Task goal: Every entry, from first to last, is to be retyped without any alteration.

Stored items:
§
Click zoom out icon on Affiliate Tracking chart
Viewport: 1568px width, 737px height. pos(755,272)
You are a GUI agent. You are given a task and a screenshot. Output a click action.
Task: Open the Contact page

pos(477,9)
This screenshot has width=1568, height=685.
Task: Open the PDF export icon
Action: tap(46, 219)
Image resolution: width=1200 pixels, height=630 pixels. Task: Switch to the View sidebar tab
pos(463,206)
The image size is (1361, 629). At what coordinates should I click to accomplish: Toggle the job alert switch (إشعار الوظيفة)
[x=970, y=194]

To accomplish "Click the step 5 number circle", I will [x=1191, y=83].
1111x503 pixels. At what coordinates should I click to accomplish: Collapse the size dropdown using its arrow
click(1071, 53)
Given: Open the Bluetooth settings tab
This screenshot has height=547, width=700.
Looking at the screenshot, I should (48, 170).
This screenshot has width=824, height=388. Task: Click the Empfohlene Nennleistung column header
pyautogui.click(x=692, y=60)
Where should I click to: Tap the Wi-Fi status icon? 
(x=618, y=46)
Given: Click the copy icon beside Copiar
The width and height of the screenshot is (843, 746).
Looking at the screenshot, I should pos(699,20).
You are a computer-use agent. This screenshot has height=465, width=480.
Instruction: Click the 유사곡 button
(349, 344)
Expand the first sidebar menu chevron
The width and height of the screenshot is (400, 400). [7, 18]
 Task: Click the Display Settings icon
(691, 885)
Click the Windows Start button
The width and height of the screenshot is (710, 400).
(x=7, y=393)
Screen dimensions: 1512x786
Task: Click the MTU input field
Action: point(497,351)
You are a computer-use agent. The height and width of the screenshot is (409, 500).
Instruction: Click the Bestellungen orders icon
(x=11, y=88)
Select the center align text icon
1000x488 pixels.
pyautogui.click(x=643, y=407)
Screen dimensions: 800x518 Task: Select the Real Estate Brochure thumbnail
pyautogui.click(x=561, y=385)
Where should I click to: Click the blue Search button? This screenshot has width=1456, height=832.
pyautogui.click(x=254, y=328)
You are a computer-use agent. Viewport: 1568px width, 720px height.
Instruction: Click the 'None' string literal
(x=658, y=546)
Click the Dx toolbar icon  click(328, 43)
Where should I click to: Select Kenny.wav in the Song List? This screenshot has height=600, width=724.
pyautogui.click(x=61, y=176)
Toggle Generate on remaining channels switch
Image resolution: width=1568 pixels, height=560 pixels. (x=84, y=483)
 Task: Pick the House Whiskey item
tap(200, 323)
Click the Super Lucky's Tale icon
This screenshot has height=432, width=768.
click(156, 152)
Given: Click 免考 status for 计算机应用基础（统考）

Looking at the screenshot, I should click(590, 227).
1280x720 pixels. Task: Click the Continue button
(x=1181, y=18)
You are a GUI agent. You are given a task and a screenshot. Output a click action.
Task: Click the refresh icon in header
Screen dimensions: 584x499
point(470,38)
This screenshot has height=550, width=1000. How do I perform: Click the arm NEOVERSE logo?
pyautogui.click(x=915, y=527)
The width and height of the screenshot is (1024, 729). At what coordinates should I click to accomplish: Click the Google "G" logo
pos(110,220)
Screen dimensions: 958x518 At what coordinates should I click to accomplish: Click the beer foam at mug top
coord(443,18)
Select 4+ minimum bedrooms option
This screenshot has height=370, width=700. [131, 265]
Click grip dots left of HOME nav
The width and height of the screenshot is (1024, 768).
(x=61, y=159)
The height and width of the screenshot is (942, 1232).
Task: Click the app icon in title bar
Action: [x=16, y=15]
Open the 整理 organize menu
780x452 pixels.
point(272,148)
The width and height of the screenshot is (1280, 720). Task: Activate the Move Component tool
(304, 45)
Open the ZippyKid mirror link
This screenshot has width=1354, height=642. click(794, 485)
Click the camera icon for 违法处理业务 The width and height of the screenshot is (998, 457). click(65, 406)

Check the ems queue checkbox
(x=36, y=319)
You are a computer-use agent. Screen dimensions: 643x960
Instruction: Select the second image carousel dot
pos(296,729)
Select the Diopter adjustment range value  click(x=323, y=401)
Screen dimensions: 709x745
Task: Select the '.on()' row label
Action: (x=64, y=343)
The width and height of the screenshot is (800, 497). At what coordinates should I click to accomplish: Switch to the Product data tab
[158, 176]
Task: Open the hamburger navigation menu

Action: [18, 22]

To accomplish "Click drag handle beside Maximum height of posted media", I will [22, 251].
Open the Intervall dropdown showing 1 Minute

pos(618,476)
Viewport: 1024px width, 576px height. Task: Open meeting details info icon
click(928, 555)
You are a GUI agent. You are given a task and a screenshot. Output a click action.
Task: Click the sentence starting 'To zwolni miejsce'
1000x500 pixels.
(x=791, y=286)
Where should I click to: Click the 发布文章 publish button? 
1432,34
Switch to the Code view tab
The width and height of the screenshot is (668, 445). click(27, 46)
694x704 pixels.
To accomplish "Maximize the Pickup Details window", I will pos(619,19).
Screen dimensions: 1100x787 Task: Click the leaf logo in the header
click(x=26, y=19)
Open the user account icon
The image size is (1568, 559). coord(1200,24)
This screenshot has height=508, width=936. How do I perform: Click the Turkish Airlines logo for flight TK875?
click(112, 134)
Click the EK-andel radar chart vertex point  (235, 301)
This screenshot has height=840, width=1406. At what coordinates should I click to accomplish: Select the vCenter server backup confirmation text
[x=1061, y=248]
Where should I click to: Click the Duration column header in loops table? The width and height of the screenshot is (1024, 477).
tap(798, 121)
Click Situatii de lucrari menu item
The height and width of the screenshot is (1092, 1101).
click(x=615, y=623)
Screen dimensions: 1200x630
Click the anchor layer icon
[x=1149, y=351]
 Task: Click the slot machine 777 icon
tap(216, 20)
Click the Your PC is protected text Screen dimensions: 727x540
§
Completed exercise:
Click zoom out icon on Affiliate Tracking chart
Viewport: 1568px width, 737px height. pos(755,272)
You are a GUI agent. You are given a task and a screenshot. Output a click action.
Task: Open the Contact page

pos(477,9)
This screenshot has width=1568, height=685.
Task: Open the PDF export icon
Action: tap(46, 219)
Image resolution: width=1200 pixels, height=630 pixels. Task: Switch to the View sidebar tab
pos(463,206)
The image size is (1361, 629). At what coordinates should I click to accomplish: Toggle the job alert switch (إشعار الوظيفة)
[x=970, y=194]

To accomplish "Click the step 5 number circle", I will [x=1191, y=83].
1111x503 pixels. At what coordinates should I click to accomplish: Collapse the size dropdown using its arrow
click(1071, 53)
Given: Open the Bluetooth settings tab
This screenshot has height=547, width=700.
Looking at the screenshot, I should (48, 170).
This screenshot has width=824, height=388. Task: Click the Empfohlene Nennleistung column header
pyautogui.click(x=692, y=60)
Where should I click to: Tap the Wi-Fi status icon? 
(x=618, y=46)
Given: Click the copy icon beside Copiar
The width and height of the screenshot is (843, 746).
Looking at the screenshot, I should pos(699,20).
You are a computer-use agent. This screenshot has height=465, width=480.
Instruction: Click the 유사곡 button
(349, 344)
Expand the first sidebar menu chevron
The width and height of the screenshot is (400, 400). [7, 18]
 Task: Click the Display Settings icon
(691, 885)
Click the Windows Start button
The width and height of the screenshot is (710, 400).
(x=7, y=393)
Screen dimensions: 1512x786
Task: Click the MTU input field
Action: point(497,351)
You are a computer-use agent. The height and width of the screenshot is (409, 500).
Instruction: Click the Bestellungen orders icon
(x=11, y=88)
Select the center align text icon
1000x488 pixels.
pyautogui.click(x=643, y=407)
Screen dimensions: 800x518 Task: Select the Real Estate Brochure thumbnail
pyautogui.click(x=561, y=385)
Where should I click to: Click the blue Search button? This screenshot has width=1456, height=832.
pyautogui.click(x=254, y=328)
You are a computer-use agent. Viewport: 1568px width, 720px height.
Instruction: Click the 'None' string literal
(x=658, y=546)
Click the Dx toolbar icon  click(328, 43)
Where should I click to: Select Kenny.wav in the Song List? This screenshot has height=600, width=724.
pyautogui.click(x=61, y=176)
Toggle Generate on remaining channels switch
Image resolution: width=1568 pixels, height=560 pixels. (x=84, y=483)
 Task: Pick the House Whiskey item
tap(200, 323)
Click the Super Lucky's Tale icon
This screenshot has height=432, width=768.
click(156, 152)
Given: Click 免考 status for 计算机应用基础（统考）

Looking at the screenshot, I should click(590, 227).
1280x720 pixels. Task: Click the Continue button
(x=1181, y=18)
You are a GUI agent. You are given a task and a screenshot. Output a click action.
Task: Click the refresh icon in header
Screen dimensions: 584x499
point(470,38)
This screenshot has height=550, width=1000. How do I perform: Click the arm NEOVERSE logo?
pyautogui.click(x=915, y=527)
The width and height of the screenshot is (1024, 729). At what coordinates should I click to accomplish: Click the Google "G" logo
pos(110,220)
Screen dimensions: 958x518 At what coordinates should I click to accomplish: Click the beer foam at mug top
coord(443,18)
Select 4+ minimum bedrooms option
This screenshot has height=370, width=700. [131, 265]
Click grip dots left of HOME nav
The width and height of the screenshot is (1024, 768).
(x=61, y=159)
The height and width of the screenshot is (942, 1232).
Task: Click the app icon in title bar
Action: [x=16, y=15]
Open the 整理 organize menu
780x452 pixels.
point(272,148)
The width and height of the screenshot is (1280, 720). Task: Activate the Move Component tool
(304, 45)
Open the ZippyKid mirror link
This screenshot has width=1354, height=642. click(794, 485)
Click the camera icon for 违法处理业务 The width and height of the screenshot is (998, 457). click(65, 406)

Check the ems queue checkbox
(x=36, y=319)
You are a computer-use agent. Screen dimensions: 643x960
Instruction: Select the second image carousel dot
pos(296,729)
Select the Diopter adjustment range value  click(x=323, y=401)
Screen dimensions: 709x745
Task: Select the '.on()' row label
Action: (x=64, y=343)
The width and height of the screenshot is (800, 497). At what coordinates should I click to accomplish: Switch to the Product data tab
[158, 176]
Task: Open the hamburger navigation menu

Action: [18, 22]

To accomplish "Click drag handle beside Maximum height of posted media", I will [22, 251].
Open the Intervall dropdown showing 1 Minute

pos(618,476)
Viewport: 1024px width, 576px height. Task: Open meeting details info icon
click(928, 555)
You are a GUI agent. You are given a task and a screenshot. Output a click action.
Task: Click the sentence starting 'To zwolni miejsce'
1000x500 pixels.
(x=791, y=286)
Where should I click to: Click the 发布文章 publish button? 
1432,34
Switch to the Code view tab
The width and height of the screenshot is (668, 445). click(27, 46)
694x704 pixels.
To accomplish "Maximize the Pickup Details window", I will pos(619,19).
Screen dimensions: 1100x787 Task: Click the leaf logo in the header
click(x=26, y=19)
Open the user account icon
The image size is (1568, 559). coord(1200,24)
This screenshot has height=508, width=936. How do I perform: Click the Turkish Airlines logo for flight TK875?
click(112, 134)
Click the EK-andel radar chart vertex point  (235, 301)
This screenshot has height=840, width=1406. At what coordinates should I click to accomplish: Select the vCenter server backup confirmation text
[x=1061, y=248]
Where should I click to: Click the Duration column header in loops table? The width and height of the screenshot is (1024, 477).
tap(798, 121)
Click Situatii de lucrari menu item
The height and width of the screenshot is (1092, 1101).
click(x=615, y=623)
Screen dimensions: 1200x630
Click the anchor layer icon
[x=1149, y=351]
 Task: Click the slot machine 777 icon
tap(216, 20)
Click the Your PC is protected text Screen dimensions: 727x540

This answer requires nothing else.